Work to be completed ::
Search the entries below. Return every line that has "computer" in it.

· · · · ·

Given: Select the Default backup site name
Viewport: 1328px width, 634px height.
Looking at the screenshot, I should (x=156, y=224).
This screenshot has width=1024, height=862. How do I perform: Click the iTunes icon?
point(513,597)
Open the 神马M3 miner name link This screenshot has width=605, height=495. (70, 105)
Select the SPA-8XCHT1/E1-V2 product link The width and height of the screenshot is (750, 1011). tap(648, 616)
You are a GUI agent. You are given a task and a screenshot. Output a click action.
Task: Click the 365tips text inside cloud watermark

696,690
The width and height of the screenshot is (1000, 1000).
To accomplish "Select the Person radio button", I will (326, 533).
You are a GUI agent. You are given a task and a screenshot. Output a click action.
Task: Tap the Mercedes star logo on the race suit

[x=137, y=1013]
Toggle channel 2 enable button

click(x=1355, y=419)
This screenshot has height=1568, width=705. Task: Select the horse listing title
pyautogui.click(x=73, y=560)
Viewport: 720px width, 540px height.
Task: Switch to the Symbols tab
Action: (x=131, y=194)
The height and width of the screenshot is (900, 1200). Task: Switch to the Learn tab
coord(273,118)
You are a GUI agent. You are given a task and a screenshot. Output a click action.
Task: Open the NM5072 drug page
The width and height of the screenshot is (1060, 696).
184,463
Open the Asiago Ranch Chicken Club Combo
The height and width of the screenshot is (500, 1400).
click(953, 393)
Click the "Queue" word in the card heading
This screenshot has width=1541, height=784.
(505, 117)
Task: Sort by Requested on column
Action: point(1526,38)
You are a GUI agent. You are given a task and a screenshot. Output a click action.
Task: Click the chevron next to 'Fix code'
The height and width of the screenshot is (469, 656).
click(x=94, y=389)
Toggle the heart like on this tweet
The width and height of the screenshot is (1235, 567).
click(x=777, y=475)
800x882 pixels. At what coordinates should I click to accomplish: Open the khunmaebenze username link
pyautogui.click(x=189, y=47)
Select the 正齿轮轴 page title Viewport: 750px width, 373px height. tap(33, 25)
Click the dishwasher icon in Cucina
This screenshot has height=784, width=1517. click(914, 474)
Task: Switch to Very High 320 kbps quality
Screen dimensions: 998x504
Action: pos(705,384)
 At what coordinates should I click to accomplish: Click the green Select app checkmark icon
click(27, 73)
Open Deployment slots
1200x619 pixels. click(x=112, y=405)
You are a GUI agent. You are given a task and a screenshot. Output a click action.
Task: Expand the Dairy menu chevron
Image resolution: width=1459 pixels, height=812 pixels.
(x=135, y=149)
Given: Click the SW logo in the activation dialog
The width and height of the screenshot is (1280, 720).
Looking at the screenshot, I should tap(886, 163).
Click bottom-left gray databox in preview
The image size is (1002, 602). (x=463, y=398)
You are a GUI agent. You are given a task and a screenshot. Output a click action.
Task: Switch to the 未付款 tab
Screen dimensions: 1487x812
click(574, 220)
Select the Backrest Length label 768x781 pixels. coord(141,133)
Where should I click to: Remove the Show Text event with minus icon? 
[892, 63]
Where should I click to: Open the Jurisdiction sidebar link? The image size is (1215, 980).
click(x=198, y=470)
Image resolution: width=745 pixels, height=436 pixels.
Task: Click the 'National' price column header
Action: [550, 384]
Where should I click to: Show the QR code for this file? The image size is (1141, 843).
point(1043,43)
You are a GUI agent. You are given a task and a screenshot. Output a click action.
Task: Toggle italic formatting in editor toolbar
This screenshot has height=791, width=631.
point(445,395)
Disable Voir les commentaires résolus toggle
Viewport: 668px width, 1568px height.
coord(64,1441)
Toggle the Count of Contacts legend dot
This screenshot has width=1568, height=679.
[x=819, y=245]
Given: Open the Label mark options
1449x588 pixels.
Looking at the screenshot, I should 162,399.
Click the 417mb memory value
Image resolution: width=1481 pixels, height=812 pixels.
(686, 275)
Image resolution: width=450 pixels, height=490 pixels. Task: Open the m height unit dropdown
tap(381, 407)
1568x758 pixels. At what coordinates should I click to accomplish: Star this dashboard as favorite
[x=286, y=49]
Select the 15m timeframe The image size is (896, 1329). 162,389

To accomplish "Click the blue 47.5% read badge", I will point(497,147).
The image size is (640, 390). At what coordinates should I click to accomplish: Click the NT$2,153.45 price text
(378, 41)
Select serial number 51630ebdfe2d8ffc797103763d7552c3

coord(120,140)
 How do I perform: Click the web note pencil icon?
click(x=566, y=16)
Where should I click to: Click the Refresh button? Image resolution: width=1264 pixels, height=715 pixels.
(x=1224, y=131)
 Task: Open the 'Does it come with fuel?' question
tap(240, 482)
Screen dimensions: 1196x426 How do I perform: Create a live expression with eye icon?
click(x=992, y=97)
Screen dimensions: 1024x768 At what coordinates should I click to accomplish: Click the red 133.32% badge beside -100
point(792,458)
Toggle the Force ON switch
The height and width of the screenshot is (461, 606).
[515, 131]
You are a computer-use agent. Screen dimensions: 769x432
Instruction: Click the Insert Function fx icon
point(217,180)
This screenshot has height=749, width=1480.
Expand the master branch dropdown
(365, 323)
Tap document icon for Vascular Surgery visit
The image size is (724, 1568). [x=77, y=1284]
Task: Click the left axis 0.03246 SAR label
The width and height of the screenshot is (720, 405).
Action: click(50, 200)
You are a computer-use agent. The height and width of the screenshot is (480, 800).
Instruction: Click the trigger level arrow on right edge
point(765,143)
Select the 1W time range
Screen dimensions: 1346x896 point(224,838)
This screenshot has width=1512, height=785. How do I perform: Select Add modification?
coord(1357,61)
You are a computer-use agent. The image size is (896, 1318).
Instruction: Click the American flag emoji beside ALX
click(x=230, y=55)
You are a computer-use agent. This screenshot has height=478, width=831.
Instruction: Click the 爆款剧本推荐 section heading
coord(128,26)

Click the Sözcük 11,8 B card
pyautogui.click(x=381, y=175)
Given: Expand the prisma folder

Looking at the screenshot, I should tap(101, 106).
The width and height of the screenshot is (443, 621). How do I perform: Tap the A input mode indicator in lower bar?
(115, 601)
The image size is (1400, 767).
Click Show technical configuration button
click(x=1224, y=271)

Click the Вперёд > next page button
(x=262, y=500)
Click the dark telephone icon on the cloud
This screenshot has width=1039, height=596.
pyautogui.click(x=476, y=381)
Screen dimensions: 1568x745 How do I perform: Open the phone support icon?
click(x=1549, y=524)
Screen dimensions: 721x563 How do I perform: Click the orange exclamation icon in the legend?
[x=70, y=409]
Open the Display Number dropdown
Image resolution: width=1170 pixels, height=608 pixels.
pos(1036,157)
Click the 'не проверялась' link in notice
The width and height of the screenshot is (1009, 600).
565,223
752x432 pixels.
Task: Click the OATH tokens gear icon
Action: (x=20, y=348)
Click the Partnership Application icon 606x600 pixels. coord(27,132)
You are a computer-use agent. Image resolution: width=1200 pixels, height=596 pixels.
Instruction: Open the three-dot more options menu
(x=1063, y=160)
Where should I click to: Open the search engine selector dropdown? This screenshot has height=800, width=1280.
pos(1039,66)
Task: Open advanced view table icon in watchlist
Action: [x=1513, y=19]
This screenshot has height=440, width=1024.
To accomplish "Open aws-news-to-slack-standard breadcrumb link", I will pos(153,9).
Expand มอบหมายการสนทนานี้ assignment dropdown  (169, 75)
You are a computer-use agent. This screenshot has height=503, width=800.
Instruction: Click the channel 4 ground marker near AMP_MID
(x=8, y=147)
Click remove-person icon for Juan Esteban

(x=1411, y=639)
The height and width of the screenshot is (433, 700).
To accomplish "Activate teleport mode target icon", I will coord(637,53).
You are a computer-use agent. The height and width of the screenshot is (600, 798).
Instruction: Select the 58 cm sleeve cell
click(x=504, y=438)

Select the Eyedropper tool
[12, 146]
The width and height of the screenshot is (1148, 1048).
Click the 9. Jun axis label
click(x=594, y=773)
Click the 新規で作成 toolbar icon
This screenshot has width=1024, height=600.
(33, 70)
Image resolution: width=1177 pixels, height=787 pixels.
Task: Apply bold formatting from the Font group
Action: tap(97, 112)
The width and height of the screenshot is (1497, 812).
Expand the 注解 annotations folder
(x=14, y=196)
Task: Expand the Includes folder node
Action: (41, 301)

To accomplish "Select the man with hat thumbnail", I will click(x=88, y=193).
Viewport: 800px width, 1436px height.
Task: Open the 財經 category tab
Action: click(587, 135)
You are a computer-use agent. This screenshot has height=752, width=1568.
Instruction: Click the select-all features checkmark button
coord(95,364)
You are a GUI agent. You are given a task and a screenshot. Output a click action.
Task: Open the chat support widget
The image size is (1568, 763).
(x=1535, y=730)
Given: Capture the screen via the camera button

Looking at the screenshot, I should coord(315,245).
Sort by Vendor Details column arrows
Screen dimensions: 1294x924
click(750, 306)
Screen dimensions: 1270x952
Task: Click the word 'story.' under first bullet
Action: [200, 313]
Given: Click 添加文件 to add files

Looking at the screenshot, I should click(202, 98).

· · · · ·

Problem solution ::
You are a computer-use agent. Screen dimensions: 769x432
You are a computer-use agent. The height and width of the screenshot is (480, 800).
You are a computer-use agent. The image size is (896, 1318).
You are a computer-use agent. This screenshot has height=478, width=831.
You are a computer-use agent. Image resolution: width=1200 pixels, height=596 pixels.
You are a computer-use agent. This screenshot has height=503, width=800.
You are a computer-use agent. The height and width of the screenshot is (600, 798).
You are a computer-use agent. This screenshot has height=752, width=1568.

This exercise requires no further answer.